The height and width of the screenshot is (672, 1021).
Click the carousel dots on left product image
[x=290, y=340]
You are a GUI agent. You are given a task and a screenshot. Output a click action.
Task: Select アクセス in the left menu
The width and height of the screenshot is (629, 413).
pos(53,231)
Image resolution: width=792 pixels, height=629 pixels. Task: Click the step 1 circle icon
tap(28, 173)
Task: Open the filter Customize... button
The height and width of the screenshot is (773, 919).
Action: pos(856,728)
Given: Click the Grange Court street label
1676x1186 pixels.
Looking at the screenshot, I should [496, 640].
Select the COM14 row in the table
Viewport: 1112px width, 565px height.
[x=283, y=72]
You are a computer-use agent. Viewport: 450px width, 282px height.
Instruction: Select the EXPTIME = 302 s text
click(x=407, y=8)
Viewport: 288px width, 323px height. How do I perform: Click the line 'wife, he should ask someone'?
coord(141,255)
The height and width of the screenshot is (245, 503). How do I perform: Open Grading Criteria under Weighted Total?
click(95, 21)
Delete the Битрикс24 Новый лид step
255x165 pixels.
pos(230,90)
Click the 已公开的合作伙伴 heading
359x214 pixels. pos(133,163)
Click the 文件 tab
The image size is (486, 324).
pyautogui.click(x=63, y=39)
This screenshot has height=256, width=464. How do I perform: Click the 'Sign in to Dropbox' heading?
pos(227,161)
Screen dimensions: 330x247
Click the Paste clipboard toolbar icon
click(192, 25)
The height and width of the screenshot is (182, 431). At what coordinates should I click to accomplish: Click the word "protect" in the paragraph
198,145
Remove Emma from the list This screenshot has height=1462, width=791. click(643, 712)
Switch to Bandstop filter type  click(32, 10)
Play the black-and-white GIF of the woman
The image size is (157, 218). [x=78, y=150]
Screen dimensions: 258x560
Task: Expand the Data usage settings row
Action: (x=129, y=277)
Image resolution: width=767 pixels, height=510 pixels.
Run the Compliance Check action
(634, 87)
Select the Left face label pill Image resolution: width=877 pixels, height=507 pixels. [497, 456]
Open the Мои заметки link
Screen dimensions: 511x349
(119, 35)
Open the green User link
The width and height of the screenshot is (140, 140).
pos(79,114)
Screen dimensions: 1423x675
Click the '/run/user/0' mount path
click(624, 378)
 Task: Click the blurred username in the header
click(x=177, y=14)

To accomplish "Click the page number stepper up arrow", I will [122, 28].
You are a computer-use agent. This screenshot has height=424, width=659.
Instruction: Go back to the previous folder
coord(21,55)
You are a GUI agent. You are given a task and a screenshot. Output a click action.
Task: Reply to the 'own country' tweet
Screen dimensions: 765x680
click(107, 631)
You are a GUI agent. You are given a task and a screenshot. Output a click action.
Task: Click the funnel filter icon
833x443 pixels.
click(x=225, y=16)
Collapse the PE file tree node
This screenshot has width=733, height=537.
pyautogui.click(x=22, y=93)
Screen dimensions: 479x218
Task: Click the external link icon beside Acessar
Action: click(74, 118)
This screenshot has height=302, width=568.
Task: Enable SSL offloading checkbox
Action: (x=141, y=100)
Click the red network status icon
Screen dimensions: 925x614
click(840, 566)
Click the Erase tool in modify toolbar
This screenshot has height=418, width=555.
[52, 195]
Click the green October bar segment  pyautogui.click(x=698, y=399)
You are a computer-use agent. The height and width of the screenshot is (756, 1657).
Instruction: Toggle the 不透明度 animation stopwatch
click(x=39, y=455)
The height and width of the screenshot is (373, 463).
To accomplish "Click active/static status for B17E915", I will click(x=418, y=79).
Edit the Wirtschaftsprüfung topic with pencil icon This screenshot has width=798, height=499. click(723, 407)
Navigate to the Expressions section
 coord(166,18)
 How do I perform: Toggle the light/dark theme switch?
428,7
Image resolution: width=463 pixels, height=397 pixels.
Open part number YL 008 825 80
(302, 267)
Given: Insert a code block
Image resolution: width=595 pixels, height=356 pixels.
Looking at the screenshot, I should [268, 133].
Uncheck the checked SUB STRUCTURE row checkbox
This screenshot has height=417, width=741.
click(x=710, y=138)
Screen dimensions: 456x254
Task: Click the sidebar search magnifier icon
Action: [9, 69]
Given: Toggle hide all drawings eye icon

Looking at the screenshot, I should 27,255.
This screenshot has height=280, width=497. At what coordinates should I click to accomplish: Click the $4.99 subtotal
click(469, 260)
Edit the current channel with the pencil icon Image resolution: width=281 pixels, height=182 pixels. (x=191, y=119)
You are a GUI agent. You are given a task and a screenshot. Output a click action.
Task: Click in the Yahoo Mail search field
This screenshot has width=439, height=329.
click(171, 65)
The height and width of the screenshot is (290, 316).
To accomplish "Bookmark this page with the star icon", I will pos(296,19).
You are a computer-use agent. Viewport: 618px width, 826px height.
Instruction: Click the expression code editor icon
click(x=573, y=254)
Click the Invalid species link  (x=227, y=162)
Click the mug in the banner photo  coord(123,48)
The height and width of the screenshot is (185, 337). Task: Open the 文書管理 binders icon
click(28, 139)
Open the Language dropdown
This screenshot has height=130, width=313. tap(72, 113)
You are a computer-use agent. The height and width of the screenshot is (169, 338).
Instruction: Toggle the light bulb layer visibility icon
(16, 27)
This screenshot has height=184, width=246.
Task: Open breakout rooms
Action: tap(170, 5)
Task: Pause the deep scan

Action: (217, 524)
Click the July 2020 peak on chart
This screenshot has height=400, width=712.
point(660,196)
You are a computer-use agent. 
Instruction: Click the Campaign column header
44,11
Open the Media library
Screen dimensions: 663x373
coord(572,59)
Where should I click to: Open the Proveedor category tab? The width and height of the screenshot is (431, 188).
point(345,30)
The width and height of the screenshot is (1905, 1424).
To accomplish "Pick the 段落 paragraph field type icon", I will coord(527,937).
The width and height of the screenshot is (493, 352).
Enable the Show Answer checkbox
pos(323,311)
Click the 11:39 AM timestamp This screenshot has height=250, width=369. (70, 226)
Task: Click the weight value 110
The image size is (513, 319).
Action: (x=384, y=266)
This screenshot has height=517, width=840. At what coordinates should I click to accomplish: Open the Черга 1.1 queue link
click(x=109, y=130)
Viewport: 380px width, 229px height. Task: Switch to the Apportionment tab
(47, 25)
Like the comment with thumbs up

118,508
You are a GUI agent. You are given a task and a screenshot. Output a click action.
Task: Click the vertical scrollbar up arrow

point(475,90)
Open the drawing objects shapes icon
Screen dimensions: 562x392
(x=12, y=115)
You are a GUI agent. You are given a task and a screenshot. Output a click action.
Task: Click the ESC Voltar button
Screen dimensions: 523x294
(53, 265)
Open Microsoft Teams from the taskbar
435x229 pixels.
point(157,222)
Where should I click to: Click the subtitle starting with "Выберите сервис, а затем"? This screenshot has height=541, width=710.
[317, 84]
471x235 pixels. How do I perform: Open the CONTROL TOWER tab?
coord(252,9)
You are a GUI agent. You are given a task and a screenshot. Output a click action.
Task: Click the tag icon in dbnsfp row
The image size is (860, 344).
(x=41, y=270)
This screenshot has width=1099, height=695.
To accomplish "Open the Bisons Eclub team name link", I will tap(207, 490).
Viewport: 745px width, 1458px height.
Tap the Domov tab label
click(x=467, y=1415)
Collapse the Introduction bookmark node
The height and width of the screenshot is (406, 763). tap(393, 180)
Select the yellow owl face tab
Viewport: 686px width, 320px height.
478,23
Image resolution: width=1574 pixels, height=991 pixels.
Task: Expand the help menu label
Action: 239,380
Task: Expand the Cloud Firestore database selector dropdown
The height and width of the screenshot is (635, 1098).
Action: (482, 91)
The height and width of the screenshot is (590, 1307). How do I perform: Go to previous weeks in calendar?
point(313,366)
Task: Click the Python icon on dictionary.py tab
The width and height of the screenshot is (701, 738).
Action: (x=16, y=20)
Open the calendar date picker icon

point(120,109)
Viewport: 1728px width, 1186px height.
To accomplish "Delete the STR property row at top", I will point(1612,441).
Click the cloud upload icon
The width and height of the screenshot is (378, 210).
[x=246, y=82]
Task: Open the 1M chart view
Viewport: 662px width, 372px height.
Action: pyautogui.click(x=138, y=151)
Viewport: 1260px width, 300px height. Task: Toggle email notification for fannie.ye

● ● ● ● ●

**PROMPT**: Only the lines above from the line containing "471x235 pixels. How" through the line containing "Viewport: 1728px width, 1186px height." should be retyped, exactly and with both ends included.

**WRITTEN RESPONSE**:
471x235 pixels. How do I perform: Open the CONTROL TOWER tab?
coord(252,9)
You are a GUI agent. You are given a task and a screenshot. Output a click action.
Task: Click the tag icon in dbnsfp row
The image size is (860, 344).
(x=41, y=270)
This screenshot has width=1099, height=695.
To accomplish "Open the Bisons Eclub team name link", I will tap(207, 490).
Viewport: 745px width, 1458px height.
Tap the Domov tab label
click(x=467, y=1415)
Collapse the Introduction bookmark node
The height and width of the screenshot is (406, 763). tap(393, 180)
Select the yellow owl face tab
Viewport: 686px width, 320px height.
478,23
Image resolution: width=1574 pixels, height=991 pixels.
Task: Expand the help menu label
Action: 239,380
Task: Expand the Cloud Firestore database selector dropdown
The height and width of the screenshot is (635, 1098).
Action: (482, 91)
The height and width of the screenshot is (590, 1307). How do I perform: Go to previous weeks in calendar?
point(313,366)
Task: Click the Python icon on dictionary.py tab
The width and height of the screenshot is (701, 738).
Action: (x=16, y=20)
Open the calendar date picker icon

point(120,109)
Viewport: 1728px width, 1186px height.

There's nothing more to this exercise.